TEXT:
****
Manchmal möchte ich mich nur verstecken, weit weg in einer Höhle, wo niemand ist und niemand sein wird, auf ewig.
Das ist das Bild, das mir mein Unterbewusstsein gibt, wenn es mal wieder vollkommen überwältigt ist. Geh weg, weg, weg, so weit weg wie möglich.
Früher dachte, ich, ich muss wirklich weg, alles ändern, mit allem aufhören, komplett neu anfangen. Heute weiß ich, das ist ein Muster. Ein sehr tiefes Muster, dass sehr oft auftaucht, aber doch nur ein Muster.
Heute ist mal wieder so ein Tag, zu viel Unvorhergesehenes, zu viel vermeintliche Gefahr, zu viel, was nicht kontrolliert und gelenkt werden kann. Unerträglich für diesen Teil in mir, der verzweifelt nach Sicherheit sucht. Eine Sicherheit, die es niemals finden wird. Aber das zu sehen, kann es nicht ertragen.
Also sucht es zuerst einen Ausweg, eine Möglichkeit den Lauf der Dinge zu beherrschen, kontrollieren, planen, lenken. Das kostet viel Kraft und Anstrengung und ist meistens völlig sinnlos. Außer Anstrengung nichts gewonnen.
Wenn aber der Moment kommt wo all die einzelnen Stränge im Blick zu haben und zu versuchen alles zu kontrollieren überwältigend wir aufgrund der schieren Menge an einzelnen Informationen, dann beginnt die erste Stufe der Überwältigung. Das Nervensystem ist total angespannt, die Atmung ist flach, der Körper eine einzige Spannung. Hier kommt erst der Versuch mich zu beruhigen, tief zu atmen, meine Anstrengungen strategisch zu denken und zu planen zu erhöhen, also noch mehr vom gleichen. Helfen tut es nicht. Aber das kann ich da noch nicht sehen.
Und dann kommt noch das Leben ins Spiel, indem es alles wieder ganz anders laufen lässt als geplant, mir Bälle zuwirft an die ich nicht gedacht habe, an die ich nicht denken konnte, die ich auch einfach nicht fangen kann, weil es nicht in meiner Macht liegt.
Je nachdem versuchte ich vielleicht trotzdem noch einige aufzufangen, bis ich aber so bombardiert werde, dass ich kapitulieren muss, ich muss zugeben, dass ich keine Kontrolle habe.
Und das ist der Moment des Zusammenbruchs, des ‚ich will weit weg alleine in einer Höhle sein‘ Zusammenbruchs. Weil zu erkennen, dass ich keine Kontrolle habe totale Vernichtung bedeutet. Unabwendbare Katastrophe. Das ist das Muster. Tief verwurzelt. Aus frühester Kindheit.
Ich kann mich noch erinnern, dass ich als Kindergartenkind schon in meinem Kopf Plan A, B, C, D durchdekliniert und wiederholt habe um in jeder Situation, die meinem kleinen Gehirn einfallen wollte, sicher zu sein. Damals hat es gereicht. Es hat mich beruhigt. Für jede Situation eine Lösung und das übe ich richtig, so wie ich ein Gedicht auswendig lerne und dann ist alles gut. Vielleicht habe ich deswegen so ein gutes Gedächtnis. Die Bewältigung von frühkindlichem Trauma kommt mit jeder Menge dysfunktionaler Muster daher, aber auch mit Skills, mein gutes Gedächtnis ist einer davon.
****
ARBEITSAUFTRÄGE:
1/ Fasse den Absatz im Text, der mit „Ich kann mich noch erinnern“ beginnt, kürzer zusammen und behalte dabei seine wichtigsten Aussagen bei.
2/ Schreibe den Text über das Muster der Überwältigung im Anschluss an seinen letzten Satz weiter.
Die Datensätze haben mit dem Text nichts zu tun.

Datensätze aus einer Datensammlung
****
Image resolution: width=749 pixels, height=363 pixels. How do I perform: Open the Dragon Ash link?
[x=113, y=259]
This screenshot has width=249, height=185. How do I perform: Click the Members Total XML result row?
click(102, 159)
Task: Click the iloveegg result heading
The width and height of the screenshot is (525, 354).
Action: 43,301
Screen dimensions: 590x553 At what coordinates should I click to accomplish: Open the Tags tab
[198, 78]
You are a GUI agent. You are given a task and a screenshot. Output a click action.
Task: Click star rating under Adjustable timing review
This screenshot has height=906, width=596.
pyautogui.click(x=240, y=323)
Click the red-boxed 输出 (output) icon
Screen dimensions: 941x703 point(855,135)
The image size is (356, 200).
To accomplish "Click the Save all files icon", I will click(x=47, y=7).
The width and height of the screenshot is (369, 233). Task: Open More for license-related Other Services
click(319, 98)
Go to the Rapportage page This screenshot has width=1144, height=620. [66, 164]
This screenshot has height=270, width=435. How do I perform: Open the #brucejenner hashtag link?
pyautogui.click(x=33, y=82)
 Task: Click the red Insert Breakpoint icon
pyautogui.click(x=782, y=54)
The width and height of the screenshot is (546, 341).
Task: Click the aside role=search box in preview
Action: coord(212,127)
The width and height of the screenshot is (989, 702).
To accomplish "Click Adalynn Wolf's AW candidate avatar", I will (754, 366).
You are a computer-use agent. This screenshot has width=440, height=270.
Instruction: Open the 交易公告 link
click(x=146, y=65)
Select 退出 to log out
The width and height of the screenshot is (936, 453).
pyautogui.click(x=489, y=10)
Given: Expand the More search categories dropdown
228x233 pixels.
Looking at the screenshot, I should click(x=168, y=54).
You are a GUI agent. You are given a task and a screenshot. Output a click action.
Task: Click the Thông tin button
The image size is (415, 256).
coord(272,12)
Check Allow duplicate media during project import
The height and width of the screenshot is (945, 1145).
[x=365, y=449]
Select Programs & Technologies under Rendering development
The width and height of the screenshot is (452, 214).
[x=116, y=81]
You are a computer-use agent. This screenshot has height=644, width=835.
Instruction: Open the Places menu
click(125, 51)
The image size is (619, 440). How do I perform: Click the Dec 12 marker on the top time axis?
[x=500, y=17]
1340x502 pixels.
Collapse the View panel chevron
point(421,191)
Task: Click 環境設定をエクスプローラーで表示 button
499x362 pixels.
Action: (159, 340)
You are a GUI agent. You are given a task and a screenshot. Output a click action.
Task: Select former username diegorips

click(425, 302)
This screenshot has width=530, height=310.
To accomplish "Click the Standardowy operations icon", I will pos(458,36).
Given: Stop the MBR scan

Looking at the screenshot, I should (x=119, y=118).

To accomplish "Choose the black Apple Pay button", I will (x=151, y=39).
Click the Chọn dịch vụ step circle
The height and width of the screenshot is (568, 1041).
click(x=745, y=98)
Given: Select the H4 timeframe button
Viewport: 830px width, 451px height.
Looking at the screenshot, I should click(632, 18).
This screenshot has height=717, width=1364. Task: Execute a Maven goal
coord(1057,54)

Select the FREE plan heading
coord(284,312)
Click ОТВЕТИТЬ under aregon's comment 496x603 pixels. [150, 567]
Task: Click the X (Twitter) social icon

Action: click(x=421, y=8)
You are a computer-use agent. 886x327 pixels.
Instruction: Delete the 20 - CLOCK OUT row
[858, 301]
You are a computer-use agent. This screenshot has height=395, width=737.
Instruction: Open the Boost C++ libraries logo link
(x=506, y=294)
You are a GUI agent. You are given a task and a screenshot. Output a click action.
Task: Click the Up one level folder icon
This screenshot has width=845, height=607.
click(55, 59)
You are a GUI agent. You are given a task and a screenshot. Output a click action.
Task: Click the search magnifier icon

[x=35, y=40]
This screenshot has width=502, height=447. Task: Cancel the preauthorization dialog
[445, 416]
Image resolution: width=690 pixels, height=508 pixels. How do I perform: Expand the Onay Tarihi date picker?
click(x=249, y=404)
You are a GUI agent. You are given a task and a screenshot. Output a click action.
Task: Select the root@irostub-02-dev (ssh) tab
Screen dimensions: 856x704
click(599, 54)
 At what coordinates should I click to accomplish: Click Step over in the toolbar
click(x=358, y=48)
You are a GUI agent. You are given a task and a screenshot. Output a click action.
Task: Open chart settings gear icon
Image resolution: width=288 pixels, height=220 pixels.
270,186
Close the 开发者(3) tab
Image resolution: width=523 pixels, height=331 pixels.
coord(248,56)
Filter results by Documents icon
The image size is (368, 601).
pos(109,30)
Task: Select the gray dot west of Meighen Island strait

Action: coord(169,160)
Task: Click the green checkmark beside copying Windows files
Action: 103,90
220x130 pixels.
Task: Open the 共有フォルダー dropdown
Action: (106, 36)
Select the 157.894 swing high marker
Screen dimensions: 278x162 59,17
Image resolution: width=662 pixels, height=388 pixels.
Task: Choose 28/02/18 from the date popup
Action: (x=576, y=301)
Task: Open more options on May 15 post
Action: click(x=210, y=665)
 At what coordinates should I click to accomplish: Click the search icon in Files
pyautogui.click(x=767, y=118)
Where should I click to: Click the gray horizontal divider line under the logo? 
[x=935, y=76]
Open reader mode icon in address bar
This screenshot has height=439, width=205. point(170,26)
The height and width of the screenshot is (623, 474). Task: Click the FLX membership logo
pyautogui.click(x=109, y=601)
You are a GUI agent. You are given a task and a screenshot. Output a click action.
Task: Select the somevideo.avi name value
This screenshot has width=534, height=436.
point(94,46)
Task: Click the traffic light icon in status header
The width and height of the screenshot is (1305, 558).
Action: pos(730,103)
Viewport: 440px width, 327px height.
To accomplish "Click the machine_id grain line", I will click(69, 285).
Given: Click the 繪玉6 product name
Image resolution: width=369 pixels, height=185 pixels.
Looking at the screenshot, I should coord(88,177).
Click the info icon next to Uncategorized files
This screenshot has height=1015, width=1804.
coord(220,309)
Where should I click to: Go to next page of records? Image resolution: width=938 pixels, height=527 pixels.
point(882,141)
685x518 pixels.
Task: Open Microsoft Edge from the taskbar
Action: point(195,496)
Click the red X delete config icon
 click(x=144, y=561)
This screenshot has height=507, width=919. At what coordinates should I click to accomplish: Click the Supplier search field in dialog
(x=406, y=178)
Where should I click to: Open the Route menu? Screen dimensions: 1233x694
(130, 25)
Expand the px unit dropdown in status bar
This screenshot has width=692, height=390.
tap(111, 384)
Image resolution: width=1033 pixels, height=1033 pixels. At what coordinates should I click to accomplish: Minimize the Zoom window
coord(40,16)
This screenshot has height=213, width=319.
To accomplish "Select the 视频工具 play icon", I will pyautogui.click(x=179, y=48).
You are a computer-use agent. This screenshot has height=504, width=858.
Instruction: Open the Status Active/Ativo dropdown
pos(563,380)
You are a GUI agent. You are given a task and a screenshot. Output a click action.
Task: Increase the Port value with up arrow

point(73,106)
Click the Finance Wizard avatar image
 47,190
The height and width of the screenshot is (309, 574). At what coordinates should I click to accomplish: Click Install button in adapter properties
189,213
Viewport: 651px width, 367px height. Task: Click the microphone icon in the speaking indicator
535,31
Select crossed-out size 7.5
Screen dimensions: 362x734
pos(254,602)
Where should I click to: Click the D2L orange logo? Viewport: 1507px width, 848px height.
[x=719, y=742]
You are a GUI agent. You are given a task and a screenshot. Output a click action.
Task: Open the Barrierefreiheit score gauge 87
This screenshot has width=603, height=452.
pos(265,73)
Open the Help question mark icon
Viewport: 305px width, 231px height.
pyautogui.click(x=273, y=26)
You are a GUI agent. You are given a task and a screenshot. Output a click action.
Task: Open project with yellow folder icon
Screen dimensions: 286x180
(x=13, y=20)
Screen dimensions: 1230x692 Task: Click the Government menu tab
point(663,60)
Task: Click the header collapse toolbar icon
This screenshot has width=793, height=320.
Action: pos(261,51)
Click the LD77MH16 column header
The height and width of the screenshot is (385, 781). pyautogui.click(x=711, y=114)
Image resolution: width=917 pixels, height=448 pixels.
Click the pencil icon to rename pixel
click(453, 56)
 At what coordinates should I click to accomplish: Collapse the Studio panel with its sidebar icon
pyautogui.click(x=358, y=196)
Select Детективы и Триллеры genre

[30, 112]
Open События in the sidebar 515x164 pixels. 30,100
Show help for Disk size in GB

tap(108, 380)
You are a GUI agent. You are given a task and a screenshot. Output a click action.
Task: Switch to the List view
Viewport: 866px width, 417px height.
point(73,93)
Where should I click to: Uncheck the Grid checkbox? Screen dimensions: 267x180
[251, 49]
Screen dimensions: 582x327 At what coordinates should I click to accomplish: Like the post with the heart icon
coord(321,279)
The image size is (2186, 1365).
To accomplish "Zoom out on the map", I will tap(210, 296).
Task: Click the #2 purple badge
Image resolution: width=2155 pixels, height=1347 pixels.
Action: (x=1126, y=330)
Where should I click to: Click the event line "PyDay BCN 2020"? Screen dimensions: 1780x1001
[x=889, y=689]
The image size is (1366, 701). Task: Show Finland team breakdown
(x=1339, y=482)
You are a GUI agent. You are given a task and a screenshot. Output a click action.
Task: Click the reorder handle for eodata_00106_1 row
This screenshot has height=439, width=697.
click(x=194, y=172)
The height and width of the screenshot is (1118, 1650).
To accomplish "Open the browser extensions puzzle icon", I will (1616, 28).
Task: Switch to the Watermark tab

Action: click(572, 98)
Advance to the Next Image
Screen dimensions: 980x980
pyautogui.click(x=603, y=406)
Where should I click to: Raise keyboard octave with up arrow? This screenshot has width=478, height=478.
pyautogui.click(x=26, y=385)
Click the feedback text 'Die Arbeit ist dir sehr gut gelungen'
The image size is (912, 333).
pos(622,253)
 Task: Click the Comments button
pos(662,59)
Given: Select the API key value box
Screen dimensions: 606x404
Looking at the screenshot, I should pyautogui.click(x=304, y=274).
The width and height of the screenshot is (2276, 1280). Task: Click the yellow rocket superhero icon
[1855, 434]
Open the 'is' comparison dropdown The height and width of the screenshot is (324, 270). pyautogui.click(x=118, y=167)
****
DIE LÖSUNGEN:
1/ Schon im Kindergarten ging ich im Kopf immer wieder Plan A, B, C und D durch, um in jeder denkbaren Situation sicher zu sein. Damals reichte das und beruhigte mich. Ich übte die Lösungen wie ein Gedicht, das man auswendig lernt. Vielleicht kommt daher mein gutes Gedächtnis. Frühkindliches Trauma bringt viele dysfunktionale Muster mit sich, aber auch Fähigkeiten wie diese.

2/
Und was nun? Alles zurücklassen und total neu anfangen ist eine Möglichkeit, habe ich schon gemacht in meinem Leben, hat nicht funktioniert. Natürlich. Man nimmt sich selbst mit und nach nicht allzu langer Zeit hat mich das Muster wieder eingeholt. Weil es egal ist was es versucht zu kontrollieren, das alte Leben oder das neue, dass es überhaupt versucht zu kontrollieren ist das Problem.
Die nächste Stufe war herauszufinden welche Gedanken und Glaubenssätze dieses Muster bilden. Und da gibt es einige, aber sie zu hinterfragen oder zu ändern oder zu sehen auf einer Verstandesebene, dass sie nicht wahr sind hat auch nicht geholfen. Entgegen der verbreiteten Meinung, dass wir nur unsere Gedanken ändern müssen oder unseren Gedanken nicht glauben sollen und schwupps, schon haben wir kein Problem mehr.
Das glaube ich schon eine Weile nicht mehr. Ja, ich hatte auch eine solche Phase. Aber während das für eher oberflächliche, quasi nicht so wichtige Gedanken vielleicht zutrifft, und es auf jeden fall so ist, dass Gedanken unsere Körperreaktionen beeinflussen, ist das aus meiner Erfahrung nicht die Lösung für den Umgang mir tiefen Mustern. Weil hier der Körper steuert. Er reagiert so schnell auf Trigger, die uns gar nicht bewusst sind, dass wir nicht mal einen Gedanken dazu haben. Die Gedanken kommen im zweiten Schritt als Reaktion auf die Körpersensation, sie versuchen also uns die Körperreaktion zu erklären.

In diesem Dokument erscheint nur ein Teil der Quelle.